ENTRIES SHOWN>
##############################
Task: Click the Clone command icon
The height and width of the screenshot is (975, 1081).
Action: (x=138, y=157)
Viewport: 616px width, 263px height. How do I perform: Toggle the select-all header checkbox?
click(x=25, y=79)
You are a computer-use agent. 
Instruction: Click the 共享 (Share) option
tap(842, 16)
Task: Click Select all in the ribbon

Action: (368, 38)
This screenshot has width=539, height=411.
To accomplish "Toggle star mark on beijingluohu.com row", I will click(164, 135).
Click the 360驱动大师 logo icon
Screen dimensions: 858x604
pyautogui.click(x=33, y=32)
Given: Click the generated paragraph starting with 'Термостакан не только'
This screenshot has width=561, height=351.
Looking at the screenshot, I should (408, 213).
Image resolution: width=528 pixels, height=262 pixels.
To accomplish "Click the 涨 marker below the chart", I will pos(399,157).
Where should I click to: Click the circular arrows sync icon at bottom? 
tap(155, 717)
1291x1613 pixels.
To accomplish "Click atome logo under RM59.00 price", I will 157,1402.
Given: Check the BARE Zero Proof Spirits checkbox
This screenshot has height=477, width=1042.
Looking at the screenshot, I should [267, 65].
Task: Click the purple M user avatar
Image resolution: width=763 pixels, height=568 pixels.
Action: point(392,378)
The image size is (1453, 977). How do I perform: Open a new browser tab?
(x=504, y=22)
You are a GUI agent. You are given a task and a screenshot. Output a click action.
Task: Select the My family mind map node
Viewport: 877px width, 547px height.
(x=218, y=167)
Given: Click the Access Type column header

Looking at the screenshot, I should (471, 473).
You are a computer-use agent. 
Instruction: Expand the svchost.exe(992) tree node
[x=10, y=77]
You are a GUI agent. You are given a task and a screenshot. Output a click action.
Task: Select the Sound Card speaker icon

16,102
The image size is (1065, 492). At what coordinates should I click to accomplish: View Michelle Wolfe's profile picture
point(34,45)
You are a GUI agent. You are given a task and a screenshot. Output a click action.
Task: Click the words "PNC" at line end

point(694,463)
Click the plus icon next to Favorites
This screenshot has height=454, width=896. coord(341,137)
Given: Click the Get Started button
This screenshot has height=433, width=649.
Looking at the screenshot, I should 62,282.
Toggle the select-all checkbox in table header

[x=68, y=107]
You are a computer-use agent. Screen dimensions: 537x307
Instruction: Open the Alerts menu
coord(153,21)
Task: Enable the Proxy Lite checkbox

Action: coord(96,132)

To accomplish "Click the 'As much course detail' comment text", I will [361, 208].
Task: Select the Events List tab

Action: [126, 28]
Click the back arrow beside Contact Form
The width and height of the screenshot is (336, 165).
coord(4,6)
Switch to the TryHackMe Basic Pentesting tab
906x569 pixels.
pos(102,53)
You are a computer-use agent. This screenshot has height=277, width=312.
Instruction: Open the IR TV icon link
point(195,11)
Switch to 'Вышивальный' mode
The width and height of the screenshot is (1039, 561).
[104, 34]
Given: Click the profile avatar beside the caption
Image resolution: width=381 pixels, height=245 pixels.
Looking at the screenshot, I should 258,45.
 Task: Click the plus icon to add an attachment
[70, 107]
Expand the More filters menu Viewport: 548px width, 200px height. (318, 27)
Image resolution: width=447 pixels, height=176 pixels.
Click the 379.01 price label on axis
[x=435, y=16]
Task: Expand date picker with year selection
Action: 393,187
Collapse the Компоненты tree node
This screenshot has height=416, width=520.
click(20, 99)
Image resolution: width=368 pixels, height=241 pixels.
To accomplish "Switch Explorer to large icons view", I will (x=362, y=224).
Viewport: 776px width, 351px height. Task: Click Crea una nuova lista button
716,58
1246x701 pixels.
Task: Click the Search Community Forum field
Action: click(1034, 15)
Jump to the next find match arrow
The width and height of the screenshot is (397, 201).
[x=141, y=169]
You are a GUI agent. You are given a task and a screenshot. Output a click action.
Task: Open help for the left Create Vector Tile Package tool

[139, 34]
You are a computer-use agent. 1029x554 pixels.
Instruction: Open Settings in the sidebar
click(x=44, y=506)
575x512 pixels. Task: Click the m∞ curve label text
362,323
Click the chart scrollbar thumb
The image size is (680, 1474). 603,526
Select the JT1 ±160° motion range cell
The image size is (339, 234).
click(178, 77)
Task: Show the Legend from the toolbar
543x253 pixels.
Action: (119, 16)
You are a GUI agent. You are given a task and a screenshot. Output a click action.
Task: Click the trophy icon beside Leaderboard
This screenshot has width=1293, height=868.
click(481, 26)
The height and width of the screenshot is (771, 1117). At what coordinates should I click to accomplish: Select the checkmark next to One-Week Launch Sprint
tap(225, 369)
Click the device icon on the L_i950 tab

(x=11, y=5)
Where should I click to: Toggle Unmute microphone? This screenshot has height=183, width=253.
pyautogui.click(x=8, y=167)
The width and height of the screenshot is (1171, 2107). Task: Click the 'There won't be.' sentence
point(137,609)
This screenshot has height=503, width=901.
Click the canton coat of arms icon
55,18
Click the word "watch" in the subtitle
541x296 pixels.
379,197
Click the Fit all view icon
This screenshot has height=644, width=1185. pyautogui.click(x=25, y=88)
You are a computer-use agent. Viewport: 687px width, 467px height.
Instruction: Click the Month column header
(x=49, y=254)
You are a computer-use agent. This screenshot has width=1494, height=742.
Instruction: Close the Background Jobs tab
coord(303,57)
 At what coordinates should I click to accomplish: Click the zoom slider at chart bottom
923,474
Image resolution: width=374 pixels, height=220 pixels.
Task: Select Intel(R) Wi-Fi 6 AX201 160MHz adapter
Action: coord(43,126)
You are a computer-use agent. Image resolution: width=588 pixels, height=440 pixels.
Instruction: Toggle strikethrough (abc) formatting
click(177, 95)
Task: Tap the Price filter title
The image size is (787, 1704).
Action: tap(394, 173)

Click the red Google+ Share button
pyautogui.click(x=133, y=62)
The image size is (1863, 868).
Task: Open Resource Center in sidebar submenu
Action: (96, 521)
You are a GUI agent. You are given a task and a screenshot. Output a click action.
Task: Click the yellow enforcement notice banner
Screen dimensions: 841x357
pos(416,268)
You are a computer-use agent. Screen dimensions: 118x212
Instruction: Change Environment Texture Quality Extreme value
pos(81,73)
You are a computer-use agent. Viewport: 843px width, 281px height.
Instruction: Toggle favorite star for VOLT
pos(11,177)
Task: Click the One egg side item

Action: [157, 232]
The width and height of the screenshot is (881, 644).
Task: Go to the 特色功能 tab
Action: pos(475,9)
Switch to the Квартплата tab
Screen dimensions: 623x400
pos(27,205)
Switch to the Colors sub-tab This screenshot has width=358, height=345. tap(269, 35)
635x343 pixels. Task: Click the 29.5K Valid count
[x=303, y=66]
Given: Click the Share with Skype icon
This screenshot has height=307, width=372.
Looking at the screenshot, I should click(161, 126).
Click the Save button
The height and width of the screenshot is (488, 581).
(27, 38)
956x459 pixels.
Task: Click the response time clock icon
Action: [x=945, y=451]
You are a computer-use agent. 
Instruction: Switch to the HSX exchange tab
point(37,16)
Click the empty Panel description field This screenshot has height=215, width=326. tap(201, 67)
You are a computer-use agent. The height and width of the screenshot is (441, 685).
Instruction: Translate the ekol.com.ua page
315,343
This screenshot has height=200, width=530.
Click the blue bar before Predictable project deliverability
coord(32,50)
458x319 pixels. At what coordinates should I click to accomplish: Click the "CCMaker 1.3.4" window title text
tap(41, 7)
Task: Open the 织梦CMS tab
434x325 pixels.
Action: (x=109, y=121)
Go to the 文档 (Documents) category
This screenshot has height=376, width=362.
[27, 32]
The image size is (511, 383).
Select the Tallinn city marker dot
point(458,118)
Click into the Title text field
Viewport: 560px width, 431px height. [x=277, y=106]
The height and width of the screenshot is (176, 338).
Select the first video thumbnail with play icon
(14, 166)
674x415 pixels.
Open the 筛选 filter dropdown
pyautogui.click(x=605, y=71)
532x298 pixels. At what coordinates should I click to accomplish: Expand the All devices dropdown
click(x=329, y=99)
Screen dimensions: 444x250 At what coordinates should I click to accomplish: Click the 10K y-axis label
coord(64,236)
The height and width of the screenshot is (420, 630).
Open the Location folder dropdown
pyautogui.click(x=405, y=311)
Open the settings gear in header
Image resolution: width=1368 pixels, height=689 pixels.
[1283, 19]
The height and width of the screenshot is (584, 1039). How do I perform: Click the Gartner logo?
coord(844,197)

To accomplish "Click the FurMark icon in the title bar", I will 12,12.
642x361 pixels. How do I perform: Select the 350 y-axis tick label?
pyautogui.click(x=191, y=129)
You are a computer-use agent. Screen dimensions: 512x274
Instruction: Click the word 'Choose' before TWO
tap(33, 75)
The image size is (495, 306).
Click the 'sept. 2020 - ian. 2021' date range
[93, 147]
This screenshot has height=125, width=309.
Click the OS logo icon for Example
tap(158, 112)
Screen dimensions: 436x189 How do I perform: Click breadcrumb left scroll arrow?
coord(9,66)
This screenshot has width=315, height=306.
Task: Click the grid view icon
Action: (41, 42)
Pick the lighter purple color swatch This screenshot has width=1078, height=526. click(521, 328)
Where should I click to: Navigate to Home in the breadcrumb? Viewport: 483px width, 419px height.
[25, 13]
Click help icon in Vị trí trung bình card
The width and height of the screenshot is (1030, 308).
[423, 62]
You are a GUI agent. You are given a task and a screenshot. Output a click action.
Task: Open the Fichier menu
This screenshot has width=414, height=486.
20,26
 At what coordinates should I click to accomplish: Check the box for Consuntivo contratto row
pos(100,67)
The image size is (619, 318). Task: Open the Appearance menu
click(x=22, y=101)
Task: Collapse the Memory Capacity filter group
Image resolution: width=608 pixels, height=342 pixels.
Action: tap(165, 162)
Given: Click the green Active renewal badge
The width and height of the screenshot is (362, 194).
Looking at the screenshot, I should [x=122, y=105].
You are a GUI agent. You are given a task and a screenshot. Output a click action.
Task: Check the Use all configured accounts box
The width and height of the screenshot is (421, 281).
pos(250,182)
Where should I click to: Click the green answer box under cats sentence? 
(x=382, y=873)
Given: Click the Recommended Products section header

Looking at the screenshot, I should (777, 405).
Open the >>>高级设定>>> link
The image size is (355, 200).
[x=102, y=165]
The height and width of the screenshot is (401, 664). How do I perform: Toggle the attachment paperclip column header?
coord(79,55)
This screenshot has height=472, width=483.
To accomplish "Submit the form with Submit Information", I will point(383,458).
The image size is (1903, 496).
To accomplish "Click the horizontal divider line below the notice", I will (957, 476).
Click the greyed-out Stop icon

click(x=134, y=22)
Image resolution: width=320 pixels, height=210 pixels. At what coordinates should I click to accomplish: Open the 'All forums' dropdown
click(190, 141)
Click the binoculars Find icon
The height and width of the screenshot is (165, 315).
##############################
DIRECTIONS>
Among the lines above, find the one with "Task: Enable the Proxy Lite checkbox" and the one with "Click the back arrow beside Contact Form". Quote both and everything between them, exactly.

REPLY TO THE TASK>
Task: Enable the Proxy Lite checkbox

Action: coord(96,132)

To accomplish "Click the 'As much course detail' comment text", I will [361, 208].
Task: Select the Events List tab

Action: [126, 28]
Click the back arrow beside Contact Form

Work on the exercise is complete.